Les topos d’Alexis Righetti – Peña Montañesa

Après la Punta de los Cavez, Alexis Righetti est de retour pour un nouveau topo inédit sur FullAttack, à l’assaut de la Peña Montañesa .Et cette fois encore, la publication de notre article est synchronisée avec la sortie de sa toute dernière vidéo à retrouver en bas de page. Bon trip !

Peña Montañesa

Localisation

Sierra Ferrera (Espagne)

Altitude

2291 m

Dénivelé

1270 m

100% en portage dont une partie épuisante dans une zone de maquis où le vélo ne passe pas en travers

Type de ride

Vélo de montagne freeride puis trialisant

Intérêt ride

0/10 si on n’aime pas être malmené

9/10 si on aime la grosse difficulté

Beauté

10/10

Niveau d’engagement montagne

7/10

Montagne relativement basse mais terrain complexe et violent

Niveau d’engagement ride

9/10

Il faut s’engager en permanence, sinon ça ne passe pas. Impossible d’y aller « à moitié ». Et chute souvent bien mauvaise…

Itinéraire

Arête sud-est puis voie normale

Départ

Parking avant le monastère de San Victorian

Conditions

Printemps, temps sec

Difficulté

  • Arête sommitale et face est : T5+ / E3+. Alternance de passages techniques, raides, expo et très glissants avec des barres rocheuses NR. La désescalade est toutefois assez facile, attention simplement aux chutes de pierres.
  • Traversée de 300 m horizontale sous les barres du col entre les deux sommets : Non roulable à 80%, quelques sections roulables, mais en E4 (chute mortelle).
  • Plateau jusqu’à la barre rocheuse de la Feixa Mula (1750 m) : T4+ / E2. Single peu pentu mais très cassant et piégeux où certains bouts sont en T5 malgré les apparences. On trouve néanmoins sur cette partie le seul segment un poil clean de la descente, sur environ 200 m.
  • Barre de la Feixa Mula : désescalade sur 20 m, qui peut être délicate en portant le bike.
  • Rampe diagonale jusqu’au pied de la montagne (1350 m) : T5+ / E3. Très haute difficulté sans discontinuer sur 400 m de dénivelé. Aucun relâchement envisageable, même sur 1 m. Single très étroit, ultra cassant, avec des roches piégeuses complexes, nécessitant des placements permanents.
  • Zone de maquis jusqu’à la route (1080 m) : T4+ / E2. Single étroit avec beaucoup d’obstacles piégeux. Difficulté qui reste soutenue. Seule la dernière minute de ride se fait sur un sentier à peu près normal).

> _Données extraites_:
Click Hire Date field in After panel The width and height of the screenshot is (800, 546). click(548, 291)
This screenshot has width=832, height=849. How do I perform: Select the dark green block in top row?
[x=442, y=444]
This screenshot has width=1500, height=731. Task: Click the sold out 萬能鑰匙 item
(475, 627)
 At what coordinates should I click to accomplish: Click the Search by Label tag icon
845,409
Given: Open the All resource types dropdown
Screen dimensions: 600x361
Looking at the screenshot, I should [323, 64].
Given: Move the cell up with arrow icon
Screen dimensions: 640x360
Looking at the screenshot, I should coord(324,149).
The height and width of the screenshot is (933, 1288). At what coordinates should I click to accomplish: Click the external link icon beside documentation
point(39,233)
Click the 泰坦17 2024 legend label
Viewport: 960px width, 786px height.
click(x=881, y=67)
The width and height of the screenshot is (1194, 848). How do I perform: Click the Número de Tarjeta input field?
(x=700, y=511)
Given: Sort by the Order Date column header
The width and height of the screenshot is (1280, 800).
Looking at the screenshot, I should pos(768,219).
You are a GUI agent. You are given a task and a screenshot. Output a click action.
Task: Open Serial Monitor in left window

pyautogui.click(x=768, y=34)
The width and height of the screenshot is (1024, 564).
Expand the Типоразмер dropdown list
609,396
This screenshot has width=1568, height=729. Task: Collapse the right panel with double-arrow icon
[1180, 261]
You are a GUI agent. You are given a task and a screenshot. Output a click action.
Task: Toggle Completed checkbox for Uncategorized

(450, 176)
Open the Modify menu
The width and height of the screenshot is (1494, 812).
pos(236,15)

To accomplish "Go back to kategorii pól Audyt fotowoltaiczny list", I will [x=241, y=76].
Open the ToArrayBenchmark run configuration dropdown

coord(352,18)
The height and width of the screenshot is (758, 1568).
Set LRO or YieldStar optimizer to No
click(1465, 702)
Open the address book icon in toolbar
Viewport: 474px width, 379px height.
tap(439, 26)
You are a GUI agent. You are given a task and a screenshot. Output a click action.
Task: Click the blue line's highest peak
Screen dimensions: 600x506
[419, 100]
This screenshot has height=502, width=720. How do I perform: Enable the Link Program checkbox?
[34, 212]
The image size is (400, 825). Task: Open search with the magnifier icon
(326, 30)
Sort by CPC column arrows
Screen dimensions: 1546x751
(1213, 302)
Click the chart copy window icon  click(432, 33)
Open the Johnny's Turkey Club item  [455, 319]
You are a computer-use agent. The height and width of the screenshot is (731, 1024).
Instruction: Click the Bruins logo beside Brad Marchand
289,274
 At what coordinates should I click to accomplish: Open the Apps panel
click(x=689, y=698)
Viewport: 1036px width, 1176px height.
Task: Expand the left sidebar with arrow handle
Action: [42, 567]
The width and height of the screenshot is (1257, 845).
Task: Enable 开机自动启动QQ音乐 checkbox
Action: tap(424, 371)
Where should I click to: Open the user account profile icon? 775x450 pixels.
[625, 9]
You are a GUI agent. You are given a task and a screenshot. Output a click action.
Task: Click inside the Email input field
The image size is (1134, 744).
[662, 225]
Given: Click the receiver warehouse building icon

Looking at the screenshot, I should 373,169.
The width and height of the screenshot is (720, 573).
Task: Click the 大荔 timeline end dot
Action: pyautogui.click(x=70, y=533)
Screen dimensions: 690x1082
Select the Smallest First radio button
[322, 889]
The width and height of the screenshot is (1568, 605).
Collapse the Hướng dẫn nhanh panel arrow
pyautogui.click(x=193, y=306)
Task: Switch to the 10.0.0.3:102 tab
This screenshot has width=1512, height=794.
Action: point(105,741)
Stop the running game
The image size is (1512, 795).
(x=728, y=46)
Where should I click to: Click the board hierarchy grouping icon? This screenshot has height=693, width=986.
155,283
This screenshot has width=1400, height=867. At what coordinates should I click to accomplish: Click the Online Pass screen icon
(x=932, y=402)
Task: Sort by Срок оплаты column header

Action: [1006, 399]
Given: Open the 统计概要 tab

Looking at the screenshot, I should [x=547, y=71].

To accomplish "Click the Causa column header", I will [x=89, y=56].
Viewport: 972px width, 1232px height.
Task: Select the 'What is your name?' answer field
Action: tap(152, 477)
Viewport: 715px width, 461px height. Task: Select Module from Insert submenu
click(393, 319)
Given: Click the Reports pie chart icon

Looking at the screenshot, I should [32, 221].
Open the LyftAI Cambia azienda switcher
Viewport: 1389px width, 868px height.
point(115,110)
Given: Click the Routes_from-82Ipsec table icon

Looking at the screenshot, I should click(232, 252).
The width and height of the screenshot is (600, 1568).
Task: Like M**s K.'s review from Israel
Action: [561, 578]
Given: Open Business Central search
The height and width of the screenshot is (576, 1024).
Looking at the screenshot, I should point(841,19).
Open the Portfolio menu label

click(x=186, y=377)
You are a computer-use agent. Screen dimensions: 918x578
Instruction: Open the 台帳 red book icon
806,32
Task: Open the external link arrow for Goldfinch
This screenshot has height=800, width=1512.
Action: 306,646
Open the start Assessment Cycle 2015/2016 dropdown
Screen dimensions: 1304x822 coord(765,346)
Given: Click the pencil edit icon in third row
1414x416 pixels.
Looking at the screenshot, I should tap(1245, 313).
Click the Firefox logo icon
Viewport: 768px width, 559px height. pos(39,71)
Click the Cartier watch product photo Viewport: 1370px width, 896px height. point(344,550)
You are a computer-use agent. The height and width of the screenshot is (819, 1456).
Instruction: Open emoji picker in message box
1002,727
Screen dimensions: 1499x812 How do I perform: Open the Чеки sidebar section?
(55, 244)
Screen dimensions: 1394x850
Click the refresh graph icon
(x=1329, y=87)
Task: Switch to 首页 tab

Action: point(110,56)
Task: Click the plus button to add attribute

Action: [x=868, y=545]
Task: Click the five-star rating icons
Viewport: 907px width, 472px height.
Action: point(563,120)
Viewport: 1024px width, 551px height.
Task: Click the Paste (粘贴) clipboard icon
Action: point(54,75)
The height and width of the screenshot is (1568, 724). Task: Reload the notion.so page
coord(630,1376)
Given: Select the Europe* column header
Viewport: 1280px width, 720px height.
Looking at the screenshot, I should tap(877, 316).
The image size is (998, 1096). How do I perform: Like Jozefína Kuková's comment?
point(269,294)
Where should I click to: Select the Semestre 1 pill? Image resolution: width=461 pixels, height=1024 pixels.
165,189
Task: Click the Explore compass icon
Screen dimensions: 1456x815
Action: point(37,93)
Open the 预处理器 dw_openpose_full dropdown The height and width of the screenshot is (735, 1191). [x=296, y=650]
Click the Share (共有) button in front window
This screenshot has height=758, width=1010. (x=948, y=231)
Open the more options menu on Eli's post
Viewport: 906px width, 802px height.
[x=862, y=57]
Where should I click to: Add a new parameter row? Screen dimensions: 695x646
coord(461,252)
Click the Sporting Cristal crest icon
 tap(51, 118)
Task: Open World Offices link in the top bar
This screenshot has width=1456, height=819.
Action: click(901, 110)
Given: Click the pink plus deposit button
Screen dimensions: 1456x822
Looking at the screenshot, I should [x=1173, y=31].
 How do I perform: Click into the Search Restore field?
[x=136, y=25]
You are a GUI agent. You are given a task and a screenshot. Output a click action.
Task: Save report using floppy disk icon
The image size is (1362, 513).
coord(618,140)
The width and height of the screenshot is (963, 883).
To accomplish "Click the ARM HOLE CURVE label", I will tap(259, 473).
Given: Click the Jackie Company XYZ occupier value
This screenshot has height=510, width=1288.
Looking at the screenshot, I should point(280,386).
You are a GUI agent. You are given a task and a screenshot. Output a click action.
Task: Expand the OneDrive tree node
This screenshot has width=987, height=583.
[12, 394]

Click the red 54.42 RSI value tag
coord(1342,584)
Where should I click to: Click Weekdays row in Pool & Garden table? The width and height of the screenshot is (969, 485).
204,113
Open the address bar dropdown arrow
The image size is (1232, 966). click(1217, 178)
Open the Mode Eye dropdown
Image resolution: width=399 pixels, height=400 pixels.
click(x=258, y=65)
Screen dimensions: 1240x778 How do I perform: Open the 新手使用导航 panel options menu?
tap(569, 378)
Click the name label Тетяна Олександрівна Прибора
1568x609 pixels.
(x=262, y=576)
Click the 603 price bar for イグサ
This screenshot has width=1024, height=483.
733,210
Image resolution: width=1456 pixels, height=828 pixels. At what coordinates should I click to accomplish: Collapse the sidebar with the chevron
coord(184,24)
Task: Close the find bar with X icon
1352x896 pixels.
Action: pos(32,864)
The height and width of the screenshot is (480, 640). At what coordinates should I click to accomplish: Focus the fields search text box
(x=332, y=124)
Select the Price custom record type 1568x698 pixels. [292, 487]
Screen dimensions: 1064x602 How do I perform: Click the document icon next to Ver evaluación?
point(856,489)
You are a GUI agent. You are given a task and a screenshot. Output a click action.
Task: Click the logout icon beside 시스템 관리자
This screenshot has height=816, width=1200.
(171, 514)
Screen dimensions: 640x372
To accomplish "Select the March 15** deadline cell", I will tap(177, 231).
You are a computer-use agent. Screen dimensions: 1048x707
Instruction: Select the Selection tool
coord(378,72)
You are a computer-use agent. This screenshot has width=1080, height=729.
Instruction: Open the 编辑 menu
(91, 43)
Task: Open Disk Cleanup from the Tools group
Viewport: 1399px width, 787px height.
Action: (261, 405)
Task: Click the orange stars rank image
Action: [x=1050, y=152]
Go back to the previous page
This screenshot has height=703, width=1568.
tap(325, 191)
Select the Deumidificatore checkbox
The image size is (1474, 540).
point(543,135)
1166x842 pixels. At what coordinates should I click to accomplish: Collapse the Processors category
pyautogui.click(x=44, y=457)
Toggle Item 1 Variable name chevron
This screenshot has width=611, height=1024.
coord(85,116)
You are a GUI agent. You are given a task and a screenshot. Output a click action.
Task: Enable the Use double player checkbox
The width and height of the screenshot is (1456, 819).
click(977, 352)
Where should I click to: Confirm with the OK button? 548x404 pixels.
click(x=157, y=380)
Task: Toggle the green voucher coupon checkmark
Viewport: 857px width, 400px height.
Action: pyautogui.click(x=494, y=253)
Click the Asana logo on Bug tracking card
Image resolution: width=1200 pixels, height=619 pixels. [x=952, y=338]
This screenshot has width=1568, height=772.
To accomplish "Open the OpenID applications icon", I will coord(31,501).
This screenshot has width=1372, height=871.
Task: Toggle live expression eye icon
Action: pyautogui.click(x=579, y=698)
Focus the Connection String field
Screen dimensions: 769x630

> _Travail à faire_:
(1) Selon le topo sur la Peña Montañesa, d'où part l'itinéraire ?
(2) Réécrivez le passage du topo sur la Peña Montañesa qui commence par « Après la Punta » et s'achève sur « page. Bon trip ! », en mettant « notre site » à la place de « FullAttack ».
(3) Poursuivez le topo sur la Peña Montañesa au-delà de sa dernière phrase.

> _Réponses rédigées_:
(1) Du parking situé avant le monastère de San Victorian.

(2)
Après la Punta de los Cavez, Alexis Righetti est de retour pour un nouveau topo inédit sur notre site, à l’assaut de la Peña Montañesa .Et cette fois encore, la publication de notre article est synchronisée avec la sortie de sa toute dernière vidéo à retrouver en bas de page. Bon trip !

(3)
D’où qu’on se trouve dans la région de Ainsa en Espagne, on ne voit qu’elle : la Peña Montañesa. Sa silhouette massive et menaçante de château fort domine la région. Et c’est vraiment d’une forteresse qu’il s’agit : toutes ses faces sont barrées par des barres rocheuses de 400 m de hauteur et au-dessus des plateaux suspendus, s’élève le donjon, la cime de la Peña, encore étincelante des restes des dernières neiges. On raconte que des sévices innombrables se sont produits en ces lieux… Et comme on va le voir, ce n’est pas forcément faux…

Bien que cette montagne se trouve au beau milieu d’un des plus célèbres spots d’enduro d’Espagne, la Zona Zero, aucun itinéraire, même non officiel, ne passe par le sommet. En fait rien ne s’en approche ; toutes les traces s’arrêtent aux premiers contreforts verticaux. Ça aurait dû nous mettre la puce à l’oreille… Pourtant, dès qu’on voit ce pic, on n’a qu’une envie : se retrouver en haut.

Je l’avais déjà descendu à vélo fin 2019, en plein hiver, avec un autre coéquipier. Mais « descendre » est un bien grand mot. C’est plutôt nous qui nous étions fait descendre à l’époque. En effet, on avait difficilement réussi à rider 50% du dénivelé. Et quand je dis « rider », ça signifie juste « garder les deux pieds sur les pédales ». J’avais bien précisé ce demi-échec dans la vidéo que j’avais sortie à l’époque.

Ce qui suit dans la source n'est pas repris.